SuperCritical Water cooled Reactor

réacteur refroidi à l'eau supercritique

? Puissance : 1 500 MWe

? Version 1 : spectre thermique avec cycle du combustible ouvert

? Version 2 : spectre rapide avec cycle fermé

II. Réacteur à très haute température refroidi au gaz

VHTR

Very High Temperature gas cooled Reactor system

? Puissance : 600 MWe

? Neutrons thermiques

? Se situant dans le prolongement des réacteurs modulaires PBMR et GT-MHR, le VHTR devrait opérer à 1000-1200 °C contre 850 °C pour les précédents

? Cycle ouvert selon certains experts mais possibilité de brûler du plutonium et certains actinides mineurs, selon d'autres experts

III. Réacteurs à neutrons rapides

SFR

Sodium cooled Fast Reactor system

? Puissance : 150 - 500 MWe

? Ce réacteur constitue une évolution des réacteurs EBR-II (Etats-Unis), Phénix et Superphénix (France) et Monju (Japon)

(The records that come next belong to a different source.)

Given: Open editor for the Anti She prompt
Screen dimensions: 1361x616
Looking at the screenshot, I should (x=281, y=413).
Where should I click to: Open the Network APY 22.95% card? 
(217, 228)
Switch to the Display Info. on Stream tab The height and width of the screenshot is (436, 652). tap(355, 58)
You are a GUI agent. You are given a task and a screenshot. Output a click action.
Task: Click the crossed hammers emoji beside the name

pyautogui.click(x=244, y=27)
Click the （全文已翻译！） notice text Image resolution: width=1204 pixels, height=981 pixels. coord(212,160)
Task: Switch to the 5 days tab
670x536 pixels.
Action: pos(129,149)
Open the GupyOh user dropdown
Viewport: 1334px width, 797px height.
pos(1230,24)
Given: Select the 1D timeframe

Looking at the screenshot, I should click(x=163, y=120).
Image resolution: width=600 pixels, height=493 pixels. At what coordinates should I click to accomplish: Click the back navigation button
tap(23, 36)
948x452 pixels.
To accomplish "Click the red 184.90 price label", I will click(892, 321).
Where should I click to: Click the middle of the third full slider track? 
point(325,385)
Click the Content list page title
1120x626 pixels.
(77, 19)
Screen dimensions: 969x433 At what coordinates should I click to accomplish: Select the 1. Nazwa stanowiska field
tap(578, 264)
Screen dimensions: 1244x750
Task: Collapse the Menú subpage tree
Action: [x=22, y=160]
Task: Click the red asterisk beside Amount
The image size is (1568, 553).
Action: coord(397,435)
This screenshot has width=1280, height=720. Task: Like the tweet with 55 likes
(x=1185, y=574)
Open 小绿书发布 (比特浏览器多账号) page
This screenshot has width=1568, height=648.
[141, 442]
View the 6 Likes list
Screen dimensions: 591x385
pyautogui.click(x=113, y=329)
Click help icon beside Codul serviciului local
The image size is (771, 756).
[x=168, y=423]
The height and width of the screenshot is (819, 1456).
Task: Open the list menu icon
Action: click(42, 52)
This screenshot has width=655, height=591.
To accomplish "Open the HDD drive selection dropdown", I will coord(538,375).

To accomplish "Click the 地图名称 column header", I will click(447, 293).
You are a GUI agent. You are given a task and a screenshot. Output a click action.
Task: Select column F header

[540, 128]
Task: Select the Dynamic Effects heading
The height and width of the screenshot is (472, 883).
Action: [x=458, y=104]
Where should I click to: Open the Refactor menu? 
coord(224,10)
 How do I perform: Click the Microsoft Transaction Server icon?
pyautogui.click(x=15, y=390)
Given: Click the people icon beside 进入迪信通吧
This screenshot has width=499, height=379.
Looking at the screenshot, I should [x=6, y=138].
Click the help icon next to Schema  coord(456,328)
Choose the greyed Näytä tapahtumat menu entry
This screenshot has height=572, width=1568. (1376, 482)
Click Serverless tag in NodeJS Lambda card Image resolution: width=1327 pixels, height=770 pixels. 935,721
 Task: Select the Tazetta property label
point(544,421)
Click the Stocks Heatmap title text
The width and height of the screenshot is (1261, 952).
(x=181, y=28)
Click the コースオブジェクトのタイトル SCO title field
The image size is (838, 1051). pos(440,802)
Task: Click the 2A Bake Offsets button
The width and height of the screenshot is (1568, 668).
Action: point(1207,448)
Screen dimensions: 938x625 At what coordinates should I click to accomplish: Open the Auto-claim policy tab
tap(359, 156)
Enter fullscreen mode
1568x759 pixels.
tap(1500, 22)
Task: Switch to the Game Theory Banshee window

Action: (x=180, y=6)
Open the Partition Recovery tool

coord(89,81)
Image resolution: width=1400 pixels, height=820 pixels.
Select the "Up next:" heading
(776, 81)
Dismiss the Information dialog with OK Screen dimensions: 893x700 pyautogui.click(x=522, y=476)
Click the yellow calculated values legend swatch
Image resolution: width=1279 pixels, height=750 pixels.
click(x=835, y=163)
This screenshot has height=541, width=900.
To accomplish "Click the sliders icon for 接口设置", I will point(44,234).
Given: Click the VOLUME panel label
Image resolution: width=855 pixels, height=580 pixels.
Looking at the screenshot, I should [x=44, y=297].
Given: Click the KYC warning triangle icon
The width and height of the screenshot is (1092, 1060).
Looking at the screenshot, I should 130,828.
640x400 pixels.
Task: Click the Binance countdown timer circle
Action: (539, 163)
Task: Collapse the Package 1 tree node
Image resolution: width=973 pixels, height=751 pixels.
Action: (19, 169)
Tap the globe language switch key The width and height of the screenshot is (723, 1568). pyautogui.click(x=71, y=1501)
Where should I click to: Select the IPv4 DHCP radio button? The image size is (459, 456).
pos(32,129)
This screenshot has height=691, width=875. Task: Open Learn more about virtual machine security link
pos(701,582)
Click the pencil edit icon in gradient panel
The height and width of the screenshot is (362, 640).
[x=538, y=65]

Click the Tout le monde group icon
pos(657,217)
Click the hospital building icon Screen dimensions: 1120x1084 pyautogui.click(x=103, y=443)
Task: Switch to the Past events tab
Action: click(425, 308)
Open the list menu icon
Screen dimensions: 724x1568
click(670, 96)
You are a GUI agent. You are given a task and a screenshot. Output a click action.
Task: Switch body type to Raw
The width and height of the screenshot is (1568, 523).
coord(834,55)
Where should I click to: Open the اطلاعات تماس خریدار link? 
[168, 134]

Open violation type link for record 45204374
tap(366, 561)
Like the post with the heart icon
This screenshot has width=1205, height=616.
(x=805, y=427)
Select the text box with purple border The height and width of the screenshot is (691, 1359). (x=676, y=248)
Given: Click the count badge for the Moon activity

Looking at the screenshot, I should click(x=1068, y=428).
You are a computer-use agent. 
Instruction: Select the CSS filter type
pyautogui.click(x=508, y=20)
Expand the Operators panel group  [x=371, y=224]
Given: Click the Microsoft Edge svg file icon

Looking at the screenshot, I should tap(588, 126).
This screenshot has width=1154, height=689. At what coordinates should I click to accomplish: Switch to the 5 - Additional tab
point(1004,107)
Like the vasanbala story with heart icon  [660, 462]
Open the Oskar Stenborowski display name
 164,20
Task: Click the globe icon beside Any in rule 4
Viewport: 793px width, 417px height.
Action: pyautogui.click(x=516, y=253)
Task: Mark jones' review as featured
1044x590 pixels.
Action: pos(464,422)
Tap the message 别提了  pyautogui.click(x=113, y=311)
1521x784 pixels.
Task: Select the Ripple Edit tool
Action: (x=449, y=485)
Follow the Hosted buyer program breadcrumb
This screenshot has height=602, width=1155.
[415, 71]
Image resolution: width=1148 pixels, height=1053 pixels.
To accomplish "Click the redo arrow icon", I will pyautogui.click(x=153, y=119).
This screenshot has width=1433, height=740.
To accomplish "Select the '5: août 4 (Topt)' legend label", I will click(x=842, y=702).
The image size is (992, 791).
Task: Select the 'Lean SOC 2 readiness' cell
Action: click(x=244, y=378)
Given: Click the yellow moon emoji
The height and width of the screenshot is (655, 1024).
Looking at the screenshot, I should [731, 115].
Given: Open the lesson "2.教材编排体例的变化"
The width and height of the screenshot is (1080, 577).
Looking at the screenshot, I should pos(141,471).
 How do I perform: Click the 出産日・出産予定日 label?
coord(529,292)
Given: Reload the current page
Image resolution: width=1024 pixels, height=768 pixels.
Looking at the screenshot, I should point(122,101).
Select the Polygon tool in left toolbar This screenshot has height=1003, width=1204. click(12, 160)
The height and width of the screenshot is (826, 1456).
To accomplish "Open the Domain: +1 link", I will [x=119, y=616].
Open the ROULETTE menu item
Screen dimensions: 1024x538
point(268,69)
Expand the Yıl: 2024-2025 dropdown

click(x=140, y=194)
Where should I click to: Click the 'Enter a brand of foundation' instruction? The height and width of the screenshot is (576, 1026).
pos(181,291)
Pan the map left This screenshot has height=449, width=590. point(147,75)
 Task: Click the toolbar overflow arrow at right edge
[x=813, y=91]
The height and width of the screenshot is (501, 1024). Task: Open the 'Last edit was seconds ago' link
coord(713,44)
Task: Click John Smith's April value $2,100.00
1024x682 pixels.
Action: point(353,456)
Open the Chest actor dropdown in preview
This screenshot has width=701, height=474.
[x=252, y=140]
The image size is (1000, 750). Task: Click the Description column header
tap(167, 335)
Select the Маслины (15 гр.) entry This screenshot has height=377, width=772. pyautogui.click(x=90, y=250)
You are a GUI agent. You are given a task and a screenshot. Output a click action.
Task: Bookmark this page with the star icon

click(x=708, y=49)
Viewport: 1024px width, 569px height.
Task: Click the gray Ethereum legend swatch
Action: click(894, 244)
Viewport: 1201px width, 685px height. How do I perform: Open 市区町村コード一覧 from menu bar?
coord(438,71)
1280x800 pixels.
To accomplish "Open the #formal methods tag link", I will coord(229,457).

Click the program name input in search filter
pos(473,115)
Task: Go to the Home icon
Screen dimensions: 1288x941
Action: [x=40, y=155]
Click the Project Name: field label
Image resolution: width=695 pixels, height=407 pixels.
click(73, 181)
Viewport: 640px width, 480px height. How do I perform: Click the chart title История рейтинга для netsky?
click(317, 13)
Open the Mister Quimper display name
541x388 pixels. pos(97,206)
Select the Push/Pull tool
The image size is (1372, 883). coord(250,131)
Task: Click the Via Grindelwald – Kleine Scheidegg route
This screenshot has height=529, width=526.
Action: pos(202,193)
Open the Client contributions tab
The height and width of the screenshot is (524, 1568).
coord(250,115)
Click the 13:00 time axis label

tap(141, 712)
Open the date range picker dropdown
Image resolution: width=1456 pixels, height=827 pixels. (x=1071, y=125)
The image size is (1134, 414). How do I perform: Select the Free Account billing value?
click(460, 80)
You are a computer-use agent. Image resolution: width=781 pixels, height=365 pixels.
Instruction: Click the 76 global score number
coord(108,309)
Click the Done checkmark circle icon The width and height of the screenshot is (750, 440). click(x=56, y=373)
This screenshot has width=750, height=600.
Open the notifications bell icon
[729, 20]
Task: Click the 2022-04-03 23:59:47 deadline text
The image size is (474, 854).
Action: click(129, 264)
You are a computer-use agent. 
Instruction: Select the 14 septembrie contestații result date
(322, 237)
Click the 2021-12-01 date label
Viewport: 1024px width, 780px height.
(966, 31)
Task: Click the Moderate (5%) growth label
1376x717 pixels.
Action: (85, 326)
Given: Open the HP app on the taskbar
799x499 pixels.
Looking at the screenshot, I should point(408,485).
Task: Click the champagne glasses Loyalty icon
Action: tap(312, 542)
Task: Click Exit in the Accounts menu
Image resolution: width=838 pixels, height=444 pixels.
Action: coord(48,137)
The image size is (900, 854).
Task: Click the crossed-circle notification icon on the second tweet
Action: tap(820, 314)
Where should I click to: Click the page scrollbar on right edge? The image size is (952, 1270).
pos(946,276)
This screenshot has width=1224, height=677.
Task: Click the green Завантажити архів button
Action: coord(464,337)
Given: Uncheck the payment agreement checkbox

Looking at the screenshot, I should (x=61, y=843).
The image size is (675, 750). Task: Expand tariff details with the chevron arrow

? Cycle du combustible fermé

GFR

Gas cooled Reactor system

? Puissance : 288 MWe

? Ce réacteur à spectre rapide, refroidi à l'hélium, utilise une turbine à cycle direct

? Cycle du combustible fermé

LFR

Lead cooled Fast Reactor system

? Puissance : 120 - 400 MWe

? Ce réacteur à spectre rapide est refroidi au plomb ou au plomb bismuth, une technologie maîtrisée par la Russie

? Cycle du combustible fermé

IV. Réacteur à sels fondus

MSR

Molten Salt Reactor system

? Puissance : 1000 MWe

? Neutrons thermiques

? Cycle du combustible fermé

Source : Rapport de MM. Bataille et Birraux, op.cit

Au sein des six projets de réacteurs sélectionnés, trois d'entre eux concernent des réacteurs à spectre rapide. Deux versions du modèle « SCWR » (seul représentant de la filière des réacteurs à eau), à spectre thermique ou à spectre rapide, ont été retenues. Deux modèles de réacteur (GFR et VHTR) de la gamme « gaz » seront également étudiés, le second étant fortement orienté vers la production d'hydrogène. Au total votre rapporteur pour avis note que, sur les six modèles de réacteurs définis, l'aspect « nucléaire durable » semble avoir été le plus déterminant. En outre, les projets les plus innovants se sont trouvés pénalisés en raison d'incertitudes importantes concernant leur définition et la possibilité de lever les difficultés technologiques pour leur réalisation. Dans cette classe de systèmes nucléaires, le choix final s'est porté sur le réacteur à sels fondus, notamment pour ses caractéristiques intéressantes vis à vis de la gestion des actinides.

Au sein de ces projets, la France est plus particulièrement investie sur les réacteurs à gaz (VHTR, GFR) car le gaz porté à de hautes températures produit de très bons rendements, même si ces concepts nécessitent encore des améliorations technologiques, tenant notamment à la densité du combustible ou à la résistance des matériaux.

Au total, votre rapporteur pour avis constate que ces réacteurs de quatrième génération ne pourront être déployés et exploités, au mieux, qu'à partir de 2035. Ce calendrier conduit donc, une fois de plus, votre rapporteur pour avis à noter qu'il est impossible, dans ce contexte, de faire l'économie de la mise en service des réacteurs de troisième génération, et donc de lancer très rapidement la construction de l'EPR.

* 7 European Pressured-Water Reactor

* 8 Rapport n° 832, 290, 2003-2004, de MM. Christian Bataille et Claude Birraux, fait au nom de l'Office parlementaire d'évaluation des choix scientifiques et technologiques, « La durée de vie des centrales nucléaires et les nouveaux types de réacteurs ».

* 9 Afrique du Sud, Argentine, Brésil, Canada, Corée du Sud, Etats-Unis, France, Japon, Royaume-Uni, Suisse.